The spherical aberrations are probably doing most of the damage to the image quality at high magnification when the Zen is compared to a more “perfect” scope of the same aperture. I measured the resolution with the USAF 1951 resolution test pattern at 1.6 arc seconds. Not bad for a 82mm spotting scope, but not quite diffraction limited, which would be more like 1.42 arc seconds. At first glance the image at 60x looks good, but when directly compared to a scope with better corrections of about the same aperture (Takahashi SKY90 Fluorite APO reduced to 80mm) the image through the Zen appears somewhat degraded. This is why a reference scope of known quality is so important for comparisons. None of us has a built in sense of exactly how good a 60x image in an 82mm scope should look. For my eyes, the Zen at 60x loses about 1 element on the USAF chart (-12%) compared to the Tak and the image has the kind of gauzy appearance I associate with the presence of spherical aberrations or other defects. Chromatic aberration, on the other hand, appears well enough corrected for 60x. There is only a very little longitudinal CA visible. The color correction (like most ED spotting scopes) is not at the level of the best astronomical APO refractors, but it also doesn’t need to be that good for birding magnifications.

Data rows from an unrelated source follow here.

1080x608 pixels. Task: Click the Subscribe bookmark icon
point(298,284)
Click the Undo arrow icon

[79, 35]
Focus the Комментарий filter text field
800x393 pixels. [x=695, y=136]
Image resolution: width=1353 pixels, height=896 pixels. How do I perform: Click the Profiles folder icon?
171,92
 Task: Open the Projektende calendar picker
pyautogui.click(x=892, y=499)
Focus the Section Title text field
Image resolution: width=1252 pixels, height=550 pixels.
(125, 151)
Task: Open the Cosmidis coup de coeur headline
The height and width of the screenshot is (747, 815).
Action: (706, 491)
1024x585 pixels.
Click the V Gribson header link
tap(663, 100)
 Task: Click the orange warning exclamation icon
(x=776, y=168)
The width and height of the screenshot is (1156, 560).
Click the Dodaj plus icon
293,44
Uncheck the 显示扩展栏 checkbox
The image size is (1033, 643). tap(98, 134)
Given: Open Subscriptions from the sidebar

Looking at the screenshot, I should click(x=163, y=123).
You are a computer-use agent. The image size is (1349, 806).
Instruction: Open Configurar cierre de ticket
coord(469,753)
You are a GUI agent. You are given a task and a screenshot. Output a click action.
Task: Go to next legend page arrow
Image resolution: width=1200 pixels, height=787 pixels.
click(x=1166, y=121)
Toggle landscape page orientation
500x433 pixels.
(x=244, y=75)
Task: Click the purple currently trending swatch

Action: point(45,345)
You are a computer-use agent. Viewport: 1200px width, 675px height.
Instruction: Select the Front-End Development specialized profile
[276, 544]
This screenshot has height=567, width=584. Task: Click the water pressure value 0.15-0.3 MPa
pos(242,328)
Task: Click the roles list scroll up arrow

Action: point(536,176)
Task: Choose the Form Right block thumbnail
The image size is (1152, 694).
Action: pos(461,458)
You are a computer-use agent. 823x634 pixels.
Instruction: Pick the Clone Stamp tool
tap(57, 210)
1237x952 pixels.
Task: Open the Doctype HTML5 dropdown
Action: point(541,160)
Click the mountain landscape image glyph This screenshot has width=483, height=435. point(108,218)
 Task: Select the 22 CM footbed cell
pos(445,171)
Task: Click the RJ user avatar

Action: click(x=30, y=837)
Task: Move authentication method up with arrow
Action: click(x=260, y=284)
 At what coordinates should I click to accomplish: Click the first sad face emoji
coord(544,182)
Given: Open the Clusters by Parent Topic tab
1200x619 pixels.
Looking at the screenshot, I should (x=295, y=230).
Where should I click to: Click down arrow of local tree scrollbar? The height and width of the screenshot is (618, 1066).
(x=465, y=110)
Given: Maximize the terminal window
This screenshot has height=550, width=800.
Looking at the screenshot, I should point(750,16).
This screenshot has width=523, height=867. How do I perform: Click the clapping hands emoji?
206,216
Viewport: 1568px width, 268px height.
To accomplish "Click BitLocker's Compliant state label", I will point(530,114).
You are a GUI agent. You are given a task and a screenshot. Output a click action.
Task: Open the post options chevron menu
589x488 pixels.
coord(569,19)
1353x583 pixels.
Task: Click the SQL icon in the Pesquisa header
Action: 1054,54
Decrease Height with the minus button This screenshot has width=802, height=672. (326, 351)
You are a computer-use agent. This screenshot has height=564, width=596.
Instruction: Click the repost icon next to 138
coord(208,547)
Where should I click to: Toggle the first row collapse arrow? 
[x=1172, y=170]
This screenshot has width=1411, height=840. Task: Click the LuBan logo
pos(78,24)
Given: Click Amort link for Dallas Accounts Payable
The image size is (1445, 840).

The USAF test patterns below are tight crops of photos made through the scopes using a Nikon D40 with a zoom lens set at 80mm. The left side is the Zen with its zoom eyepiece set at 60x compared to the Takahashi “80mm” on the right with a Baader zoom set to 60x. The Tak image is reversed because it uses a simple star diagonal for image erection. The photos don’t quite reveal the full resolution visible at the eyepiece through either scope, but the difference in image quality as it appeared to my eye comes across pretty well. What the photos don’t show is the difficulty one encounters trying to focus a scope with significant spherical aberration. No matter where the focus is set there is always some light from some part of the objective that remains out of focus. A scope with low aberrations, like the Tak, snaps into a definite sharp focus at 60x, but trying to find a completely sharp focus with the Zen at 60x involves a search back and forth that never ends. You think you’ve found the best focus, then you look again and it’s gone. The best 80-82mm alpha scope specimens would have images at 60x similar to the Tak and a larger aperture scope like the Kowa 883 would be even brighter and sharper than the stopped down Tak. The difference in image quality between the Zen and the Tak didn’t completely disappear even at the lowest magnification I used for comparisons (25x), but as magnification drops below about 35-40x the aberrations take less of a toll and the Zen image looks quite respectable, sharp enough to be largely indistinguishable from the Tak except under very close scrutiny.
The Zen’s color bias is slightly warm. The photo of a square within a square below shows a piece of white photo paper in sunlight. The square in the center is an image of the center of the same piece of paper photographed through the Zen scope. Just looking through the scope I had very little sense of this slight warm tint.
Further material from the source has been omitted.